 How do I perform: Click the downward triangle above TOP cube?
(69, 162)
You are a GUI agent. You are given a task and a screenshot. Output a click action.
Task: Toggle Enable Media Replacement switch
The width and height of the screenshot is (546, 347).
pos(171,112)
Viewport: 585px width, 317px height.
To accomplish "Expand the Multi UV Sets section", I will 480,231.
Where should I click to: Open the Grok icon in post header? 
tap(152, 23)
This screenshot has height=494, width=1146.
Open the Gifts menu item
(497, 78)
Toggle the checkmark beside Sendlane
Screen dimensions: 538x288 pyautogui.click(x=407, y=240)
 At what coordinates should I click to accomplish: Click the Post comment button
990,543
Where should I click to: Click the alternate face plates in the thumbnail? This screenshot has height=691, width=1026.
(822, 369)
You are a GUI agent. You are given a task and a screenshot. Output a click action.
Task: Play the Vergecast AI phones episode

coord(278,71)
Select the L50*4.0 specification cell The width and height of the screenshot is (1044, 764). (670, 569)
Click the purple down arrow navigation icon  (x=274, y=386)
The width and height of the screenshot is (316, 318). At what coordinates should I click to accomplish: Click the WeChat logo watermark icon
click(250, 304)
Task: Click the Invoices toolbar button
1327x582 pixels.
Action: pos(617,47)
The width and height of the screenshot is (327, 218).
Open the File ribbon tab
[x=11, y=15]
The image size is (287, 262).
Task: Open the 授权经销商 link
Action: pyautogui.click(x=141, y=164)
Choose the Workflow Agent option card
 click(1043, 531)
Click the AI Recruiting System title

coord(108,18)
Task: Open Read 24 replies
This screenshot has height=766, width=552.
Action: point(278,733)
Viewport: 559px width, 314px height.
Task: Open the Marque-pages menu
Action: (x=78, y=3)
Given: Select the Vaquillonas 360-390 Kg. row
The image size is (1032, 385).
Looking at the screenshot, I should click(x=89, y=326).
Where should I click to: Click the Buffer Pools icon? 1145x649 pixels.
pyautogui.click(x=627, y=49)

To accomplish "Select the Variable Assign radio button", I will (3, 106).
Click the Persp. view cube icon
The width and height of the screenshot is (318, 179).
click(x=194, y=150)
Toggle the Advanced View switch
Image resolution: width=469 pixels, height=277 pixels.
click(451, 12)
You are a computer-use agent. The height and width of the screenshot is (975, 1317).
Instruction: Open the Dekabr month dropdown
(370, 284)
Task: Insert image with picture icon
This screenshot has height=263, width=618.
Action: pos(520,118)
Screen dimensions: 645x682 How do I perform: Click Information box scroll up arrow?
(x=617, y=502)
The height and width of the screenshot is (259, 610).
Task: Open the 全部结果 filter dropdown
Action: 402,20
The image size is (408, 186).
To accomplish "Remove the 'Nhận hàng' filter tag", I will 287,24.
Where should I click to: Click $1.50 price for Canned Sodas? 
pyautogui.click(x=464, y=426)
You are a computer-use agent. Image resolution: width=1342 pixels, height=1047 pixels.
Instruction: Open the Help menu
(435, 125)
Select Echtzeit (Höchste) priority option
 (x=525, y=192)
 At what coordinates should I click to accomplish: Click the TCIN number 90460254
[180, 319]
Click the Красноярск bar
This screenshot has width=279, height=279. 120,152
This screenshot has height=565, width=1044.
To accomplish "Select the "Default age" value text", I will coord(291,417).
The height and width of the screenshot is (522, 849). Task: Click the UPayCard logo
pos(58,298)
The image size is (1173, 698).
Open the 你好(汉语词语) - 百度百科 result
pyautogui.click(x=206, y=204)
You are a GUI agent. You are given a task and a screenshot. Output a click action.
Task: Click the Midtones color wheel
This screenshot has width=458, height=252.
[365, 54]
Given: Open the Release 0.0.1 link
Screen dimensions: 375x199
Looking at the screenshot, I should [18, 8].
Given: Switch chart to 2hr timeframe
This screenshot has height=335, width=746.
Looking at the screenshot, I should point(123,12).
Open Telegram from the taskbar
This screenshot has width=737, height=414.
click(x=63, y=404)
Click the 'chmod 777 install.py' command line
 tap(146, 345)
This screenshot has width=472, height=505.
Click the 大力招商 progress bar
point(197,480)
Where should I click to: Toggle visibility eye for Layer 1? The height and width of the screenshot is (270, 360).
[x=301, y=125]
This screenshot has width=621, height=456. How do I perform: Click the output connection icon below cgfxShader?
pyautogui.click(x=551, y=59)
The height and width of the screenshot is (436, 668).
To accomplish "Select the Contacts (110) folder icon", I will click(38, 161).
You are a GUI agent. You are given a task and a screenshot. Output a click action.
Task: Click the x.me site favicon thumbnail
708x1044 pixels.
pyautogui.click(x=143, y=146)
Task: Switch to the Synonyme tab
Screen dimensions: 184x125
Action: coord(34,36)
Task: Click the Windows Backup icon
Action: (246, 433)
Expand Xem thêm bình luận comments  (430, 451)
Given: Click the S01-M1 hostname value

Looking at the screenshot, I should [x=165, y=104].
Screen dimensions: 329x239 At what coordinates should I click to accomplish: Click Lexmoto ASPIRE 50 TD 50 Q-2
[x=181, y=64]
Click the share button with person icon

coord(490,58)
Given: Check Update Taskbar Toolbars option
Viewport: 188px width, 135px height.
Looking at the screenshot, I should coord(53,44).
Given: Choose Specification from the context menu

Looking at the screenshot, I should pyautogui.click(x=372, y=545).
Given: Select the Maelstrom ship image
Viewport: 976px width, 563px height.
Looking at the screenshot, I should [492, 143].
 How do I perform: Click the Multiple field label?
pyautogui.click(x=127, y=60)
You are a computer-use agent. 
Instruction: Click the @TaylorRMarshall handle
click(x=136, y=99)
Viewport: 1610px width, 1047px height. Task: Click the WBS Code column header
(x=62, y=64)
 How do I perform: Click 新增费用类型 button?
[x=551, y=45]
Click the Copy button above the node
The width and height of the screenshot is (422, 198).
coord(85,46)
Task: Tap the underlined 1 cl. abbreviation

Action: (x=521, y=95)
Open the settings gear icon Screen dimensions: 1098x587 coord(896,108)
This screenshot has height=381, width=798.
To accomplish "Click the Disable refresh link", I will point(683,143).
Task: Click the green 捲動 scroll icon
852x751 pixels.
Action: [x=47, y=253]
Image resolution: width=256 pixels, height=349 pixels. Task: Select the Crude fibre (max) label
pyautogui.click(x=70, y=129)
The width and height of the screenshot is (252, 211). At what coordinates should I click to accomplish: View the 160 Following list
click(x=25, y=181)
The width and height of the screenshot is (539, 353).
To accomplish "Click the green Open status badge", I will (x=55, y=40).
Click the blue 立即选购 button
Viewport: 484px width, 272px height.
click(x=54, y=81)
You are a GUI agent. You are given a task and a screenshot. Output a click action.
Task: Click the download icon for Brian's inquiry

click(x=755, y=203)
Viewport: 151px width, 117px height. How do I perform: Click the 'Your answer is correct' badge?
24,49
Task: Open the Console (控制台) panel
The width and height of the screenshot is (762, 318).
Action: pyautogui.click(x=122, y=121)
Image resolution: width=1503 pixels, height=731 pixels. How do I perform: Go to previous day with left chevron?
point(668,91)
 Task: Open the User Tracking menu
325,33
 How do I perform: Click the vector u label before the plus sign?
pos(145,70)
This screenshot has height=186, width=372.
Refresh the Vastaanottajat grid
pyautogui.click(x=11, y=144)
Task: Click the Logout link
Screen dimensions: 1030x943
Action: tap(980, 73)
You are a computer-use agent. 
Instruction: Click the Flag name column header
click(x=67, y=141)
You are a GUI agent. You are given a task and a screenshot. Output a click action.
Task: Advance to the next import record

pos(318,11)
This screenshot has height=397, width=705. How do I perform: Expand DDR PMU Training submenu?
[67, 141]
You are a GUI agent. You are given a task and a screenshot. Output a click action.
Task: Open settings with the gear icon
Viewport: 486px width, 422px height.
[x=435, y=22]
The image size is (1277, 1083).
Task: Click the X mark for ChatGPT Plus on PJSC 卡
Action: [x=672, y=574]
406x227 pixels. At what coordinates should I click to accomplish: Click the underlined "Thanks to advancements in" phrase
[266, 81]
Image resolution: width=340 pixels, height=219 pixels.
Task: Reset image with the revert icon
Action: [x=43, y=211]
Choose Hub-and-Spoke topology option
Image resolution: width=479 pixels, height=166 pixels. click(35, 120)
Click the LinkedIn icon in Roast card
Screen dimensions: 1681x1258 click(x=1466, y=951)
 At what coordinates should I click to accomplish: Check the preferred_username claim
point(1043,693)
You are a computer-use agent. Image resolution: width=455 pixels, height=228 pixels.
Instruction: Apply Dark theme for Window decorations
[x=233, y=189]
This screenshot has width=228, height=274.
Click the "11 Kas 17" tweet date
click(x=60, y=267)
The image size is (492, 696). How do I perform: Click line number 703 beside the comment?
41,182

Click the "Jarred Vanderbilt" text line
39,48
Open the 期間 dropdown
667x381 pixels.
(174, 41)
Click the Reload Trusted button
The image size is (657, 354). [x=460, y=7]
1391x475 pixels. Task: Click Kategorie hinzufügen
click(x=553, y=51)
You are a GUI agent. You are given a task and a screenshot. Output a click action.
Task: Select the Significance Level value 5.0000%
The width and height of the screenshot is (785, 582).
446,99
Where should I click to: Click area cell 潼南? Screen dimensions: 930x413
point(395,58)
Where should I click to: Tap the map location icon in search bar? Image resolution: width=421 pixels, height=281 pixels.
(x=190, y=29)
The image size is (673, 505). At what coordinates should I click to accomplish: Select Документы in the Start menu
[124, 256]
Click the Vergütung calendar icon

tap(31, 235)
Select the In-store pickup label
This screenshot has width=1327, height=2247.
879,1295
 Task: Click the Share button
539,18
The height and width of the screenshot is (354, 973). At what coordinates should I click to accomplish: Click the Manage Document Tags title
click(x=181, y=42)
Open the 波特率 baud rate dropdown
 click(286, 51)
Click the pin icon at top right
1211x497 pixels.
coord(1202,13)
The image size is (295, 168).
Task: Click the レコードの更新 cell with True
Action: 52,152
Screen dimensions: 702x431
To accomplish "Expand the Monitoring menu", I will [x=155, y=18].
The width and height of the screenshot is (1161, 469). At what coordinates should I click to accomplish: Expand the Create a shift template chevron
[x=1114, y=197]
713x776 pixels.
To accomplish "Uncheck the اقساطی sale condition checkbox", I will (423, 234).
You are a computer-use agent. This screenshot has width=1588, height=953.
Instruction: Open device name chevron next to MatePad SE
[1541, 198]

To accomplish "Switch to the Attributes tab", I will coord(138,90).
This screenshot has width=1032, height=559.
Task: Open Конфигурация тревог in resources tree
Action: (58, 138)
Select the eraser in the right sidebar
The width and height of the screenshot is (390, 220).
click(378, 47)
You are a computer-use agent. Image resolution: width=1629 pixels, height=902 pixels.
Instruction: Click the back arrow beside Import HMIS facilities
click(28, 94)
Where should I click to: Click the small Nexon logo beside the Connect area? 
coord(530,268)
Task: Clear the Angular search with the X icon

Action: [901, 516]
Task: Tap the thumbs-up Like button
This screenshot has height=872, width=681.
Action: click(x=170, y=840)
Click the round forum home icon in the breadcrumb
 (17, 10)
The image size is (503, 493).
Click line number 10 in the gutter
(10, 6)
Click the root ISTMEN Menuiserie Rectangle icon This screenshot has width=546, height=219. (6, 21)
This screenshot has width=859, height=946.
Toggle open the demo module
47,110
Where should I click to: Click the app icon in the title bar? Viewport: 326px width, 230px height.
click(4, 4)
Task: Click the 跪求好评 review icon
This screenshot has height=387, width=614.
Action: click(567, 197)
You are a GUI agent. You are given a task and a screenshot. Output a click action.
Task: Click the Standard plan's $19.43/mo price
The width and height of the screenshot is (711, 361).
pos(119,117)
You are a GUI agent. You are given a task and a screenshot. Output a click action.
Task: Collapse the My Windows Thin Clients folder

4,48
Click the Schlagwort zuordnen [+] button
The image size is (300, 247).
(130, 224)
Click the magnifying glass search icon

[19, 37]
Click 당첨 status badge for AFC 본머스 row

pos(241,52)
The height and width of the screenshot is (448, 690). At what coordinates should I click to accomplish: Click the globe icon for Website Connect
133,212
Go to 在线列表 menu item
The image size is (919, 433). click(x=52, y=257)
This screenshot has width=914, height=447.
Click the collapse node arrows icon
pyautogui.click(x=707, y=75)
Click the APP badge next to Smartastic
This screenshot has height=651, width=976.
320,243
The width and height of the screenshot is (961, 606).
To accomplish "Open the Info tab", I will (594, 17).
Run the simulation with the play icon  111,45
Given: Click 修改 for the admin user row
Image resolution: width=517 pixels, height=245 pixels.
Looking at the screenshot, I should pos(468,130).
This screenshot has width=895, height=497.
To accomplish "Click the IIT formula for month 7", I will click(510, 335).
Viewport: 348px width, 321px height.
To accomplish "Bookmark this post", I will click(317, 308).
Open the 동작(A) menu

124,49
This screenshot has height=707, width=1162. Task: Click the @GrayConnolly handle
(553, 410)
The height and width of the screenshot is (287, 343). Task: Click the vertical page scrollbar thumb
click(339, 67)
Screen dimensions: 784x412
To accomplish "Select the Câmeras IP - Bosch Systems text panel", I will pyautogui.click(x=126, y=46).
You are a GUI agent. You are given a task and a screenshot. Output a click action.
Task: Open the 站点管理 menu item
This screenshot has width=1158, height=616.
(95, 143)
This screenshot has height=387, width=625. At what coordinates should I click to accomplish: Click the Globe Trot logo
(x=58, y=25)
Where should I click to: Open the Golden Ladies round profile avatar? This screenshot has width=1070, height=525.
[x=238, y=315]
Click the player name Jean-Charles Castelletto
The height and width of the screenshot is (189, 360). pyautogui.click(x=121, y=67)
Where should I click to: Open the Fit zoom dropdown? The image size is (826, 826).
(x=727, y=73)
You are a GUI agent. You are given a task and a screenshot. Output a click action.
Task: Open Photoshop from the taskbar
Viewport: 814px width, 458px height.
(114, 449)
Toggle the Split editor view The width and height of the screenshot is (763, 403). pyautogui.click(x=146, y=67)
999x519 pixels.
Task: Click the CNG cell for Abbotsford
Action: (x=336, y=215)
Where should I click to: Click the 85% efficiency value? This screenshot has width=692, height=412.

┄┄┄┄┄┄

* _Required work_
Check each line of the records above, and copy those that hold the word "gear".

* _Task response_
Open the settings gear icon Screen dimensions: 1098x587 coord(896,108)
Task: Open settings with the gear icon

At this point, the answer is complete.